The Fair Work Commission (‘FWC’) has upheld the dismissal of an employee who engaged in time fraud including associated private use of a work vehicle.

The background

In the decision of Ms Helen Bryant v Southern Midlands Council T/A Southern Midlands Council [2020] FWC 4738 the FWC upheld the decision of Southern Midlands Council (‘Council’) to dismiss an Animal Management/Compliance Officer (‘Officer’) for committing time fraud including private use of a Council vehicle in contravention of its Council Motor Vehicle Policy (‘Vehicle Policy’).

The facts

The matter arose on or around August 2019 when a neighbour of the Officer made a complaint to the Council that someone in the Council Officer’s vehicle had been doing burnouts in their shared driveway during the early hours of the morning.

As a result of this complaint the Council analysed the GPS record of the Council Officer’s vehicle. While no finding was made in relation to the burnouts, the GPS data log showed the Officer had extensively used the Council vehicle for private use in breach of the Vehicle Policy and the Officer would frequently not leave home until significantly later (often two hours) than her commencement time of 8.30am.

The Council compared the GPS data with a sample of the Officer’s time sheets from 1 September 2018 to 31 September 2019. The analysis found the Officer claimed a full-time equivalent work load despite the Council vehicle being located at her private residence, travelling to and from her private residence, travelling to and from her partner’s residence and travelling to and from areas outside the Council area. It was revealed the Officer spent up 34 hours each fortnight absent from work duties and attending to matters unrelated to her employment. The analysis also showed the Council vehicle being used on numerous and regular occasions outside of the Officer’s work hours. No prior approval had been given for use of the Council vehicle in this manner.

Ultimately, the Council investigation concluded the Officer had engaged in time fraud and had used her Council vehicle in contravention of the Vehicle Policy. While the Council determined that summary dismissal was warranted, it still paid three weeks pay in lieu of notice based on her approximate 3 years of service. The Officer then lodged an application for unfair dismissal.

The decision

After examining all the evidence, the FWC found there was a valid reason for dismissal. There was sufficient evidence to prove the Officer had engaged in time fraud from September 2018 to September 2019 by spending significant amounts of time not working when she was supposed to be working.

There was also sufficient evidence to prove the Officer had extensively used the Council vehicle for private use in contravention of the Vehicle Policy. The FWC found the Officer had misrepresented her activities over a long period of time, had deceived the Council and that her actions were deliberate and willful.

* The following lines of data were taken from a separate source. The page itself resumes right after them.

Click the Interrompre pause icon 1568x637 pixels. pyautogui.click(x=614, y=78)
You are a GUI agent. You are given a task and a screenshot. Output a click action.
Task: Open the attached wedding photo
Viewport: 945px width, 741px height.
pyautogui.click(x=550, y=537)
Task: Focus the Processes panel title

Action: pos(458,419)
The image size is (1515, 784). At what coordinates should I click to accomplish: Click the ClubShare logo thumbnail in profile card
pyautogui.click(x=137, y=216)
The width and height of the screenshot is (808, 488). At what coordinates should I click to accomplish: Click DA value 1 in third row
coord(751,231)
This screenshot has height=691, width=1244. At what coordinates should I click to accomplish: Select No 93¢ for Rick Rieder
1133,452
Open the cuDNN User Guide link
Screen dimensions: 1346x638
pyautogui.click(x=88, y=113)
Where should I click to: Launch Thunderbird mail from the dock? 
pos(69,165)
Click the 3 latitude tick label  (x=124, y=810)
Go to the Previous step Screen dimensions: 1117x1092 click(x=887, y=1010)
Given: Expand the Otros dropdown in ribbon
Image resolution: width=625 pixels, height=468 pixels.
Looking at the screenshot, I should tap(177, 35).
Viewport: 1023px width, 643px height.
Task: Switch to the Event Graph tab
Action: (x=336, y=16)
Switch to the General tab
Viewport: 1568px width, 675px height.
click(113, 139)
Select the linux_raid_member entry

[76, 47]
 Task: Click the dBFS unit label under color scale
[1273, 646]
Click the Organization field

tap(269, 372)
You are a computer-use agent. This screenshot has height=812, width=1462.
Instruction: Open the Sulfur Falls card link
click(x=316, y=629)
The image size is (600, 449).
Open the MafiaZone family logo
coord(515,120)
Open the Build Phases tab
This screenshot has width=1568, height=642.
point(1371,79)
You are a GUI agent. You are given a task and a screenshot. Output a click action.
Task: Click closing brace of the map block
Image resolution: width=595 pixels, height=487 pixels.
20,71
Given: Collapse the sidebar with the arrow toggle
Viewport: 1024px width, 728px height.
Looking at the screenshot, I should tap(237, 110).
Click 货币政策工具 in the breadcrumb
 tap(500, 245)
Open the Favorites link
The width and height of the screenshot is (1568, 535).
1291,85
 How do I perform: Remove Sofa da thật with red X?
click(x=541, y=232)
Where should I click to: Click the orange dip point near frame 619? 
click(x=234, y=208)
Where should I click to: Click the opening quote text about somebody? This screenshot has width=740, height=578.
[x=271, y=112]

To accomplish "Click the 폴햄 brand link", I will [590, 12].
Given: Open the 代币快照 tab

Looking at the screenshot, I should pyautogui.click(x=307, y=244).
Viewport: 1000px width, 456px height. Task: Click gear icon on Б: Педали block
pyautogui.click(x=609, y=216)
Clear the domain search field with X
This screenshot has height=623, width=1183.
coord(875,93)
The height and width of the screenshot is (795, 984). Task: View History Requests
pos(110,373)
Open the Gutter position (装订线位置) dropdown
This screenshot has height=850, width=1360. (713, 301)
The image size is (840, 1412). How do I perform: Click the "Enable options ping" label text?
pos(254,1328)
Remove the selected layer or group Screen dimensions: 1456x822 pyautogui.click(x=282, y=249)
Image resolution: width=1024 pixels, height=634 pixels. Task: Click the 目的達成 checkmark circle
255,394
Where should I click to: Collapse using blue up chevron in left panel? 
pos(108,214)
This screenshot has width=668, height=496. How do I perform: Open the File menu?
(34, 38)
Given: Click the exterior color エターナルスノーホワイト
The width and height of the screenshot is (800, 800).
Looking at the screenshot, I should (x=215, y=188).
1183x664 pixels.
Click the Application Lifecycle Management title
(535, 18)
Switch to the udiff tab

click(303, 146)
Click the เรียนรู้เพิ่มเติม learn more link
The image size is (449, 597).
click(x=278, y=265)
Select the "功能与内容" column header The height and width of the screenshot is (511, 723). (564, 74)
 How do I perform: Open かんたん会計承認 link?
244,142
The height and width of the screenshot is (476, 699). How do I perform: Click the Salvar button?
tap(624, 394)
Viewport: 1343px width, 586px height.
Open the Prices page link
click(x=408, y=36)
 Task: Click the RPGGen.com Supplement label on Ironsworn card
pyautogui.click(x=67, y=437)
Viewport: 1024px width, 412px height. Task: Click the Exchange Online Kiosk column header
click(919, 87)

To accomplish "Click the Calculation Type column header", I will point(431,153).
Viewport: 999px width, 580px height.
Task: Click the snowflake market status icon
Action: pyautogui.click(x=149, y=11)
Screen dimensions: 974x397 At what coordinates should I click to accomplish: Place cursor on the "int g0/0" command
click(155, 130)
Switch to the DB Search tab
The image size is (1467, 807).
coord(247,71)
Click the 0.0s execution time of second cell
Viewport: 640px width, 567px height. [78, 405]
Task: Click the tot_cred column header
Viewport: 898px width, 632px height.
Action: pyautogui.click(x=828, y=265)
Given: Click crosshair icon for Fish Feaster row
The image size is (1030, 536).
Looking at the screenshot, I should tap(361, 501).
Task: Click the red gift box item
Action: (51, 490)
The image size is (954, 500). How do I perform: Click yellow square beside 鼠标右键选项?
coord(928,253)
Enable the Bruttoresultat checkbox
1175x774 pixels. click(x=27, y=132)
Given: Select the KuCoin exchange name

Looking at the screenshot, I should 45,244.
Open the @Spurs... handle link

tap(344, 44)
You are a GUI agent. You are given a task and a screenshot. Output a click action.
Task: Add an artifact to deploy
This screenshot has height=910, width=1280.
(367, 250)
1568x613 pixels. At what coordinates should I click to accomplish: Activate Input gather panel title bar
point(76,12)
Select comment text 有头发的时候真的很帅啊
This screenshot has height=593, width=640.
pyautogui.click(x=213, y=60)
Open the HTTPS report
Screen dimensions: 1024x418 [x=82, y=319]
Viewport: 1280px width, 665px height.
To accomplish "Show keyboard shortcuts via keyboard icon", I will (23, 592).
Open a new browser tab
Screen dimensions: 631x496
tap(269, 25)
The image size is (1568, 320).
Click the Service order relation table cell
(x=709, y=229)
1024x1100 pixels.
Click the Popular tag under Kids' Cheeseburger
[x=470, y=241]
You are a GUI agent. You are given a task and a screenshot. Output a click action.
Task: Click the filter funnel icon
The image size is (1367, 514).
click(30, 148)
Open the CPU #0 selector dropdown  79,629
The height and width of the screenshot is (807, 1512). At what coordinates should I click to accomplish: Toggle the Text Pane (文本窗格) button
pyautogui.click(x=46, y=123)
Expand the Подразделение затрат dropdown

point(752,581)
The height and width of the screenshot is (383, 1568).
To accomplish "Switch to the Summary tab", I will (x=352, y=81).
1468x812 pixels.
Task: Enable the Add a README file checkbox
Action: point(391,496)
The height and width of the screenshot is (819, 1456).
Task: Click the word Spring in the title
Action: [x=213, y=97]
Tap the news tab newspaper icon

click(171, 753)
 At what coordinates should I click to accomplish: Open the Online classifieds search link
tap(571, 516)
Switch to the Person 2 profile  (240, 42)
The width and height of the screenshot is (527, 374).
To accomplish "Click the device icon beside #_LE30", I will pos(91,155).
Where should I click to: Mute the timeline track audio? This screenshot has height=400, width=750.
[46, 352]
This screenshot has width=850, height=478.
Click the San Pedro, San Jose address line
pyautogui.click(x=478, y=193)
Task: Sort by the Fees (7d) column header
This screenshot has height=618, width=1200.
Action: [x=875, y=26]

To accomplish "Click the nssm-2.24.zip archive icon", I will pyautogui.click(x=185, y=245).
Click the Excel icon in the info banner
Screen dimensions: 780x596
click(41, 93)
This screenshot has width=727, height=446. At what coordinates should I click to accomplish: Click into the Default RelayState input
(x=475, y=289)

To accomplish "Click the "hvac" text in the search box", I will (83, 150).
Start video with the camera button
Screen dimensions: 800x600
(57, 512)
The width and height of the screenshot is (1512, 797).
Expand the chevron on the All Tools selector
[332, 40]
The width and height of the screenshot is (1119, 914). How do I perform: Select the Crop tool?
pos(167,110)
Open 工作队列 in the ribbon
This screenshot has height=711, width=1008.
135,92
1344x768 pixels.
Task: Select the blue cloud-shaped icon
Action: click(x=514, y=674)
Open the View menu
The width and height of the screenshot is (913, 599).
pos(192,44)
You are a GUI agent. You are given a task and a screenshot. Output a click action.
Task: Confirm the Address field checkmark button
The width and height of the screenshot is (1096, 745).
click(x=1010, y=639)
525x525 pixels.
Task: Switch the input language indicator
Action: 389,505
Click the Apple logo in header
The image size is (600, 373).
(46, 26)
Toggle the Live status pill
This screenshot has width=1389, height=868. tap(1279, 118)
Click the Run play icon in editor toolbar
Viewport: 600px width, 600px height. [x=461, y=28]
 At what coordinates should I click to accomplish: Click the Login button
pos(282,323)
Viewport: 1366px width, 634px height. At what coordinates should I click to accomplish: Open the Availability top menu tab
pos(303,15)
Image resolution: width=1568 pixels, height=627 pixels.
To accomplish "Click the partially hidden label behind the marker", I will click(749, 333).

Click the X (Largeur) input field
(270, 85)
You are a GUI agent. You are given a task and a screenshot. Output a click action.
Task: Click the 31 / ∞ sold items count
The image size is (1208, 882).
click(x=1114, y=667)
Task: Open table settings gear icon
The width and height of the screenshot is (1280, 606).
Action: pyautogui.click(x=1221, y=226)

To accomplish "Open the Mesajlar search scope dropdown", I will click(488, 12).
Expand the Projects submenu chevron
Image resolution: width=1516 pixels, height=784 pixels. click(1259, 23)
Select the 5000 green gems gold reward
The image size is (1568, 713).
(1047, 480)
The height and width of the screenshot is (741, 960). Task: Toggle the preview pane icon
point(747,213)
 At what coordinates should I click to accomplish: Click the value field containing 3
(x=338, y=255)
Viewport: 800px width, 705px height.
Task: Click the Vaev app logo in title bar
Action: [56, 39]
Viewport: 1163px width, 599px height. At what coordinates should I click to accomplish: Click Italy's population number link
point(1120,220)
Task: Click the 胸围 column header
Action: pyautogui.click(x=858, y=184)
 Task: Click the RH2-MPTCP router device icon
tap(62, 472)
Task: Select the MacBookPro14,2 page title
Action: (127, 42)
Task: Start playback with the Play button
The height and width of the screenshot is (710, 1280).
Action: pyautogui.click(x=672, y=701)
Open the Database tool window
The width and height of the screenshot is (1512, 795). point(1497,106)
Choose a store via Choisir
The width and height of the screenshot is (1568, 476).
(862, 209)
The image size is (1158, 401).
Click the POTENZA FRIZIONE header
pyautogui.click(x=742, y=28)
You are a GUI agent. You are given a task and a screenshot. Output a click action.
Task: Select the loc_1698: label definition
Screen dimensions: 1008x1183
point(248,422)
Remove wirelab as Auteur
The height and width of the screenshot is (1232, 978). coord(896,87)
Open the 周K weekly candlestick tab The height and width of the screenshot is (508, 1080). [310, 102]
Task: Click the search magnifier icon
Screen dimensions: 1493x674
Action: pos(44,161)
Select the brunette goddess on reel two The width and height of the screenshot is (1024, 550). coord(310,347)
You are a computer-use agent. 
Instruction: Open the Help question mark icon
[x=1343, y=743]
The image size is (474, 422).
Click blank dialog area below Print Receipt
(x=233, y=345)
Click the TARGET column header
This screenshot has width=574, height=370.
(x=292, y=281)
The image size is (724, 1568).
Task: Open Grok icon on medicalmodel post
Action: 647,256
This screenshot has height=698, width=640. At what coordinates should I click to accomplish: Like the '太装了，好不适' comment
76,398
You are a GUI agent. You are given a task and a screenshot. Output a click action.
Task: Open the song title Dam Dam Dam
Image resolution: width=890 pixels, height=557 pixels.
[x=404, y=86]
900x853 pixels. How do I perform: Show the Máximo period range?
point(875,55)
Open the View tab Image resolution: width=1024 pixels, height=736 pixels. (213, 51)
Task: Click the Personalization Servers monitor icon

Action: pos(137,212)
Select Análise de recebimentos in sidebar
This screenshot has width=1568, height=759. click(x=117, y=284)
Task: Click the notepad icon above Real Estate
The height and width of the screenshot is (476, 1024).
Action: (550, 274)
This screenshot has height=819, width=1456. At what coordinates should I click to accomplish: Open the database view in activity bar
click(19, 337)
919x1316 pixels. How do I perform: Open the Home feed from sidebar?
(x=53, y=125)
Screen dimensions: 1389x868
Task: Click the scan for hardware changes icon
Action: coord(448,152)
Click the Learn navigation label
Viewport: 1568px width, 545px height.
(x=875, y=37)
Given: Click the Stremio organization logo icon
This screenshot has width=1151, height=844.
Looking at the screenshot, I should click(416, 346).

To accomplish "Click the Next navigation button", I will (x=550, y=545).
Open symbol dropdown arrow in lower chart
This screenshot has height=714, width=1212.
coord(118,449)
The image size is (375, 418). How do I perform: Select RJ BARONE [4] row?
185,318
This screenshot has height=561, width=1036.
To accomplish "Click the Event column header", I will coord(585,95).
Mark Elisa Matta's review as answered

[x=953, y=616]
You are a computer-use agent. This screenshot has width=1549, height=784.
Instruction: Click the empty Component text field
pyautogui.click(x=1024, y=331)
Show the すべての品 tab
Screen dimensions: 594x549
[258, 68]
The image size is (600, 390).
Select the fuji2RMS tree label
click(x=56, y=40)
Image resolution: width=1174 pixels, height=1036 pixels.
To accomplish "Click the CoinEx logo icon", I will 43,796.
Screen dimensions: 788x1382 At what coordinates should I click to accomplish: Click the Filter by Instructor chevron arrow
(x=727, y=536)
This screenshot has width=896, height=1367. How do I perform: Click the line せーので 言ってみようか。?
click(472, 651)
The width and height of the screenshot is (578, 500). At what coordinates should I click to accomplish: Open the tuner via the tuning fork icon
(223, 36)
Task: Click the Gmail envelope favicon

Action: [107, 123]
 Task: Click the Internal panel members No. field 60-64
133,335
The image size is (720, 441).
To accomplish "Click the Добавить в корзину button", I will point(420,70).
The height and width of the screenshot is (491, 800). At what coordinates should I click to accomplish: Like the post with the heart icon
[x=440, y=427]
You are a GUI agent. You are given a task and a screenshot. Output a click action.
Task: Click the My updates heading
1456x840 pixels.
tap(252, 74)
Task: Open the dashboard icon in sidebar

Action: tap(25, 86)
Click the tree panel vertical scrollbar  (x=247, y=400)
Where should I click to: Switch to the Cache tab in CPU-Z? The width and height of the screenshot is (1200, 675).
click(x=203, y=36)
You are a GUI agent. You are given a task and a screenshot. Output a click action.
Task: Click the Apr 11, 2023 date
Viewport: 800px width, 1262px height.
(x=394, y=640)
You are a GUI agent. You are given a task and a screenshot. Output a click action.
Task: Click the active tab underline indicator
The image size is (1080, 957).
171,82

The FWC was satisfied that the procedural requirements for dismissal were satisfied and dismissed the application.

Take home points

Recent legislation declaring non-payment of wages to be a criminal offence and classed as ‘wage theft’ has resulted in many employers giving greater attention to employees engaging in time fraud. This decision shows the FWC will take these matters very seriously and where there is sufficient evidence of intent, will support an employer’s decision to summarily dismiss.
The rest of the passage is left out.